Die letzte Reise von US-Präsident Clinton ist durch eine bestechende Mischung aus Nostalgie, Symbolik und knallharter Sachlichkeit gekennzeichnet. In seinem letzten Amtsmonat ist der Präsident gewissermaßen unter seinesgleichen, Irland vertraut ihm und ist dankbar für die politische Unterstützung der letzten acht Jahre. Sein Einfluss scheint ungebrochen. Gestern begab sich der Präsident in den Bärengraben: Er besuchte Stormont, den Sitz des nordirischen Parlaments außerhalb von Belfast, um die Hauptakteure des nordirischen Friedensprozesses ins Gebet zu nehmen.

Die konstruktiven Kräfte, also jene Parteien, die unter dem Joch einer ungewöhnlichen Koalitionsregierung zusammengespannt sind, sollen ihren Streit begraben, lautet Clintons Botschaft. Und in kluger Anspielung auf das weitverbreitete Konzept des politischen Nullsummenspiels mahnt der Präsident, man könne nicht gewinnen, wenn der Nachbar dadurch verliere.

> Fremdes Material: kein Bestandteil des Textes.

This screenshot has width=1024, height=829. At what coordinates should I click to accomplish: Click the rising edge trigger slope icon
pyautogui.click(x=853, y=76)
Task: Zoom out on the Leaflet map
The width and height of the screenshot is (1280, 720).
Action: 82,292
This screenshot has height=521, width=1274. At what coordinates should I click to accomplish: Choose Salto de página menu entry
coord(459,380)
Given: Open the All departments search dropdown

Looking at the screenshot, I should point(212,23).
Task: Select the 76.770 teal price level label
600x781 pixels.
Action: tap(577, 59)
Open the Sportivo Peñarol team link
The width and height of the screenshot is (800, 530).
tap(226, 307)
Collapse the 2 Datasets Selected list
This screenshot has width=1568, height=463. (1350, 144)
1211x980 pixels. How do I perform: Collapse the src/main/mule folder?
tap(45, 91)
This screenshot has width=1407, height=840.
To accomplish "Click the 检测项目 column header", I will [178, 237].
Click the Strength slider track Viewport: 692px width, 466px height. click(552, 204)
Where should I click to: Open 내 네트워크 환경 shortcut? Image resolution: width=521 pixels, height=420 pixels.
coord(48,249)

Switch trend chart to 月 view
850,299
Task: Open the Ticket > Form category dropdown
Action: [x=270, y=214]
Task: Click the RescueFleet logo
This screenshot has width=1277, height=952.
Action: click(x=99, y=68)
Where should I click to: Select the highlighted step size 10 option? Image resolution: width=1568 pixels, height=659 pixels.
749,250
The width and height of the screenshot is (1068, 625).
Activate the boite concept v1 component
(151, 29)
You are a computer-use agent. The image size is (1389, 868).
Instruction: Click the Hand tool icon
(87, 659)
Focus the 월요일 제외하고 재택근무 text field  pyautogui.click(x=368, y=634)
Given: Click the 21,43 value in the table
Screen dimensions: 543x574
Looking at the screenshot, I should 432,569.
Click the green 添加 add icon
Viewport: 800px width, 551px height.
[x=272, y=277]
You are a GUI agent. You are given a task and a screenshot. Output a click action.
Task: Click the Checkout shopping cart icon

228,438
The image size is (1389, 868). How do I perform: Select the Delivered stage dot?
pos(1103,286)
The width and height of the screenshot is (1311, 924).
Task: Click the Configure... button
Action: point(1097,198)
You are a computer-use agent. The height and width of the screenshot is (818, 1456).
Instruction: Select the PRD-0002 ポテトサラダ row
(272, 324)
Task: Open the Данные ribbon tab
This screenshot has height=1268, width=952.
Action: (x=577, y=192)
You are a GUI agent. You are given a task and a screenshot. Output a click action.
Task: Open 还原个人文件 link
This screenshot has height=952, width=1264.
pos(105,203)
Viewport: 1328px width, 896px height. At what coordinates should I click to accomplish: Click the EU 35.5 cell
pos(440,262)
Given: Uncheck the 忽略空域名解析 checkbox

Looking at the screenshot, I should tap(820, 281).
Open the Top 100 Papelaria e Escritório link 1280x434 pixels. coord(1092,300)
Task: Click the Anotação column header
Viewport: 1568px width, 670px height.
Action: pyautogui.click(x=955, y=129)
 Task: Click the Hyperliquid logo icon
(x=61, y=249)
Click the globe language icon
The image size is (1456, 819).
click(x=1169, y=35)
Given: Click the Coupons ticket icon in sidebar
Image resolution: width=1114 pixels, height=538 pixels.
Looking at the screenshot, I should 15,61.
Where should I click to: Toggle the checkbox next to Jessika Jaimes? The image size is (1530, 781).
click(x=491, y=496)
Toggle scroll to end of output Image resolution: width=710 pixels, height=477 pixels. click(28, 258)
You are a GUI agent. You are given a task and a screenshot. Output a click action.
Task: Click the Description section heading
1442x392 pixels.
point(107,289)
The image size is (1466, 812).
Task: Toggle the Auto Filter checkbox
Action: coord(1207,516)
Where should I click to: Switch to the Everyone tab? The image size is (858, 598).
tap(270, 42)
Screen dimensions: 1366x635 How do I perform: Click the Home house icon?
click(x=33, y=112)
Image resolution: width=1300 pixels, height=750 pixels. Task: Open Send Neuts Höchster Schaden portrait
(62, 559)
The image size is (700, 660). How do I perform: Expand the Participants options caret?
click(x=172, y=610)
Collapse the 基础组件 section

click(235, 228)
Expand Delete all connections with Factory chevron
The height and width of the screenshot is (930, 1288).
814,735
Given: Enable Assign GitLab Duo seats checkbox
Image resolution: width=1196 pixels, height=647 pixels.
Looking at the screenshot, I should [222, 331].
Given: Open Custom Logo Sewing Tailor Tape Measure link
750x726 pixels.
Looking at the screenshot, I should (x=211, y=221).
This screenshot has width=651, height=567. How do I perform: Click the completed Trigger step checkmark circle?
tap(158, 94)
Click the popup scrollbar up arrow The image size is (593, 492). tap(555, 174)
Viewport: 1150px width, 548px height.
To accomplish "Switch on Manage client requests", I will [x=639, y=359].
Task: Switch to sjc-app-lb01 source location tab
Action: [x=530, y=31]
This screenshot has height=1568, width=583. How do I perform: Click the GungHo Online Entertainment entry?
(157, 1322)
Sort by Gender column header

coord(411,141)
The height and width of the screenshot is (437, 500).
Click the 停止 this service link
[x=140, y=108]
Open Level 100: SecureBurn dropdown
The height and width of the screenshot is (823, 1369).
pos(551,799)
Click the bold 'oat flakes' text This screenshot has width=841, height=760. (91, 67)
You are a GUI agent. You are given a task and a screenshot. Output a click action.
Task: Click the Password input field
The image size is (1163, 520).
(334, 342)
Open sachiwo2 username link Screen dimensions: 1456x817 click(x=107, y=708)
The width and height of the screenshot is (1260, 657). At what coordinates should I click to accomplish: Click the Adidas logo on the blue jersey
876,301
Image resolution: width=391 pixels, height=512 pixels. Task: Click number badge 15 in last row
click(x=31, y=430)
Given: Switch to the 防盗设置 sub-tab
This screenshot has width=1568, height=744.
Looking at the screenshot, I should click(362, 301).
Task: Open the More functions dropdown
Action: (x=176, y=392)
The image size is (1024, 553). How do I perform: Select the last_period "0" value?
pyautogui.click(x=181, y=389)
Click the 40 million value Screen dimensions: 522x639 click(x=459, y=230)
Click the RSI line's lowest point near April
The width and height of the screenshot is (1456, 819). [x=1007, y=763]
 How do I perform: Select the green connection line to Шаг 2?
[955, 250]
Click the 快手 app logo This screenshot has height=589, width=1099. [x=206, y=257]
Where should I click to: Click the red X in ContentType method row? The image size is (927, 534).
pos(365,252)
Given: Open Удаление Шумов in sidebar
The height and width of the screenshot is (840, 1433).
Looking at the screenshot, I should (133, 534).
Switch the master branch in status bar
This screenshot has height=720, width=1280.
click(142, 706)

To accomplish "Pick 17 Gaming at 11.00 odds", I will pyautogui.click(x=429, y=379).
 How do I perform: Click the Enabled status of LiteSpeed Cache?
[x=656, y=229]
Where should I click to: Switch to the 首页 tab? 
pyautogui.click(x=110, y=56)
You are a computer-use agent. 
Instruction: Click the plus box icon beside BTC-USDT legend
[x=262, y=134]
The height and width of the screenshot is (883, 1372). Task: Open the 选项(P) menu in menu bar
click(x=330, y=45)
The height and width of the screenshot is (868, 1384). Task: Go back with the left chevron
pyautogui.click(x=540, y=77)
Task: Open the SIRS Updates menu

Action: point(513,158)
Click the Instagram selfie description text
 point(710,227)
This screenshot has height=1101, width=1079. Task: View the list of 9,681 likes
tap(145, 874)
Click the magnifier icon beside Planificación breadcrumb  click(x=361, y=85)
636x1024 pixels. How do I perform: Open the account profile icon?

In der prunkvollen Vorhalle des nordirischen Parlaments umringten Befürworter und Gegner des Friedensprozesses den amerikanischen Gast, der seinerseits aufmerksam zuhörte. Ehemalige Bombenleger und Heckenschützen vertrauen nun der Überzeugungskraft des Wortes, während jene protestantischen Politiker, die seit dreißig Jahren grundsätzlich gegen jegliche Veränderung protestieren, diesmal auf einen Eklat verzichteten.

Ein zynischer Beobachter kommentierte mit leichtem Bedauern, die nordirischen Politiker hätten offenbar Anstand gelernt. Ebenfalls mit von der Partie waren der britische Premierminister Tony Blair und der Vorsitzende der Friedensgespräche, Ex-Senator George Mitchell, der seine Talente inzwischen im Nahen Osten entfaltet.

Die Szene allein wäre noch vor fünf Jahren utopisch erschienen - und genau das war die eigentliche Botschaft des dritten Irlandbesuchs von US-Präsident Clinton: Er wollte unterstreichen, wie unwiderruflich die Transformation Nordirlands schon geworden ist.